People experienced the prehistoric Chiemgau meteorite impact – geoarchaelogical evidence from southeastern Germany: a review
Barbara Rappenglück, Michael Hiltl, Jens Poßekel, Michael Rappenglück, Kord Ernstson
Mediterranean Archaeology and Archaeometry, 23, No. 1, 209-234, 2023.
http://maajournal.com/Issues/2023/Vol23-1/8_Rappengluck_et_al_23(1).pdf (full article free open access)
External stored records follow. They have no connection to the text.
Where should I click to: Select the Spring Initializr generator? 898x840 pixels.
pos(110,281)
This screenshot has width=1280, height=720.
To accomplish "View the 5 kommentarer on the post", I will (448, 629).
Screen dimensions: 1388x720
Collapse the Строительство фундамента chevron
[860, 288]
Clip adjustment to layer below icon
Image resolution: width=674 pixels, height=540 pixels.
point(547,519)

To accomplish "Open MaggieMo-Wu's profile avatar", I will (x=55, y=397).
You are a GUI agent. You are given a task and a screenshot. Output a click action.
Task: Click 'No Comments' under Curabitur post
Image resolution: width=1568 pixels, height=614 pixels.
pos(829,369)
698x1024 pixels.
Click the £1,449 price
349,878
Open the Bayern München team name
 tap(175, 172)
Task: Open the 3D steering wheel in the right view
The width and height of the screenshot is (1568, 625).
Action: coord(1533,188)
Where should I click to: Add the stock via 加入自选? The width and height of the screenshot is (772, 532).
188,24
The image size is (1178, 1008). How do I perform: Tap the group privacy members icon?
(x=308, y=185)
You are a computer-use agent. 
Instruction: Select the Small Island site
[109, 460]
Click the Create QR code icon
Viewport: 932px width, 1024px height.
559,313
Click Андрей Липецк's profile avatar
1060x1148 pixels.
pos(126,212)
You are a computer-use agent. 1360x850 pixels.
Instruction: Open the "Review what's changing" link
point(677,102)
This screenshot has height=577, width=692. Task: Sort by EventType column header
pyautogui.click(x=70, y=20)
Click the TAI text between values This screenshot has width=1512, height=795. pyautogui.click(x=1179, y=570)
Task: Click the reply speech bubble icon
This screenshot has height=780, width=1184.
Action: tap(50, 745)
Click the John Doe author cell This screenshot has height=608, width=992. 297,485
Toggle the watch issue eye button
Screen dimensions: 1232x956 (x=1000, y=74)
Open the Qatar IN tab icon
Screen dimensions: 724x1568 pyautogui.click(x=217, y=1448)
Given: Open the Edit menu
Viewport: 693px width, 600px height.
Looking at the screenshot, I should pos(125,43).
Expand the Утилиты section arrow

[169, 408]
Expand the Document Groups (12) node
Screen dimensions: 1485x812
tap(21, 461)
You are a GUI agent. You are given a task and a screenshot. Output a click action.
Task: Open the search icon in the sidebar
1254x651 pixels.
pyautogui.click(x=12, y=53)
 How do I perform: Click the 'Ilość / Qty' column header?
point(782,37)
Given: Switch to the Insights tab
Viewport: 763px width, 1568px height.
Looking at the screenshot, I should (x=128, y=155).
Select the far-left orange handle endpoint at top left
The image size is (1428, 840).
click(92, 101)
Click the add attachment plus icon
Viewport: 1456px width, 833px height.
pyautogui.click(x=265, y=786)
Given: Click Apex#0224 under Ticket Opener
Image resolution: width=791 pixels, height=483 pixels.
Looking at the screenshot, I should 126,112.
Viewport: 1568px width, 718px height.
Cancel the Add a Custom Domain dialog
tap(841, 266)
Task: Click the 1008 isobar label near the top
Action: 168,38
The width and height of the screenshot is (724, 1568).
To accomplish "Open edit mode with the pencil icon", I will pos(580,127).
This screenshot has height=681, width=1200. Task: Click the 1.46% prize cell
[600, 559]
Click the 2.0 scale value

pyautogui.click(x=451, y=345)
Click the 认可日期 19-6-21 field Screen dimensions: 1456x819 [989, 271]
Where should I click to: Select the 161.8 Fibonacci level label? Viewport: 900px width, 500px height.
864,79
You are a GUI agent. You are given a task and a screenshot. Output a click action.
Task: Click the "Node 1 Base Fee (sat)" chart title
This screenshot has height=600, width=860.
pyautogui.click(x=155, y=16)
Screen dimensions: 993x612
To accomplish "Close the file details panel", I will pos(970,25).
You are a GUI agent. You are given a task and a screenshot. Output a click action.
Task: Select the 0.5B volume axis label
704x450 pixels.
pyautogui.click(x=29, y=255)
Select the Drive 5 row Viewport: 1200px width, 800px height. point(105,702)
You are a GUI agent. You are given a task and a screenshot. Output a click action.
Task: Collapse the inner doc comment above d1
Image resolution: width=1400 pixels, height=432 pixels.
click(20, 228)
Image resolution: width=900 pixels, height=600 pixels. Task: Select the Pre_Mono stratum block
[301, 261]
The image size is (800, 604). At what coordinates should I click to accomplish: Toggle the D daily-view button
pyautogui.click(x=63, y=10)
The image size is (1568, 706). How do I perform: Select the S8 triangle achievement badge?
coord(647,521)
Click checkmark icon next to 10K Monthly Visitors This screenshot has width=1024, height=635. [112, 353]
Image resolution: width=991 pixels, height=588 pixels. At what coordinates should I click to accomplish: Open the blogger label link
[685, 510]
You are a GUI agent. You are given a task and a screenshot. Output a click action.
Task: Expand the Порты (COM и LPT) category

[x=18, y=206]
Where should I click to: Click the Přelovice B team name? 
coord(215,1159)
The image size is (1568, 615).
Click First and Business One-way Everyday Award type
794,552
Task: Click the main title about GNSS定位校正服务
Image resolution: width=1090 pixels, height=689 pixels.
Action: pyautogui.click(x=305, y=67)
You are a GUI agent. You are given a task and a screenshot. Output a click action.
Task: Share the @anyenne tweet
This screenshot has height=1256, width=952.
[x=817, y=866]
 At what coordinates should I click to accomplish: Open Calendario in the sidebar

Abstract. – Archaeological sites undoubtedly destroyed by a meteorite impact had not been identified so far. For such a proof, both a meteorite impact and its definite effects on an archaeological site would have to be evidenced. This review article reports on geoarchaeological investigations, involving mineralogy, petrography, and geophysics, which established evidence that two prehistoric human settlements have been affected by the Late Bronze Age/Early Iron Age (ca. 900-600 BC) Chiemgau meteorite impact in southeastern Germany. One site, the Mühlbach area, was affected by the ejecta from the 600 m Ø-Tüttensee crater, one of the largest craters in a crater strewn field measuring about 60 x 30 km. At the other site, Stöttham close to Lake Chiemsee, the catastrophic layer of the impact was found embedded in the archaeological stratigraphy of a settlement, which had been repeatedly occupied from the Neolithic to the Roman era. At both sites, artifacts have become components of impact rocks, establishing a hitherto unknown form of an impact rock, an artifact-in-impactite. The immediate coexistence of rocks, which exhibit impact-diagnostic shock metamorphism, with relicts of metallic artifacts, as encountered in finds from Stöttham, are unprecedented evidence of human experience of a meteorite impact.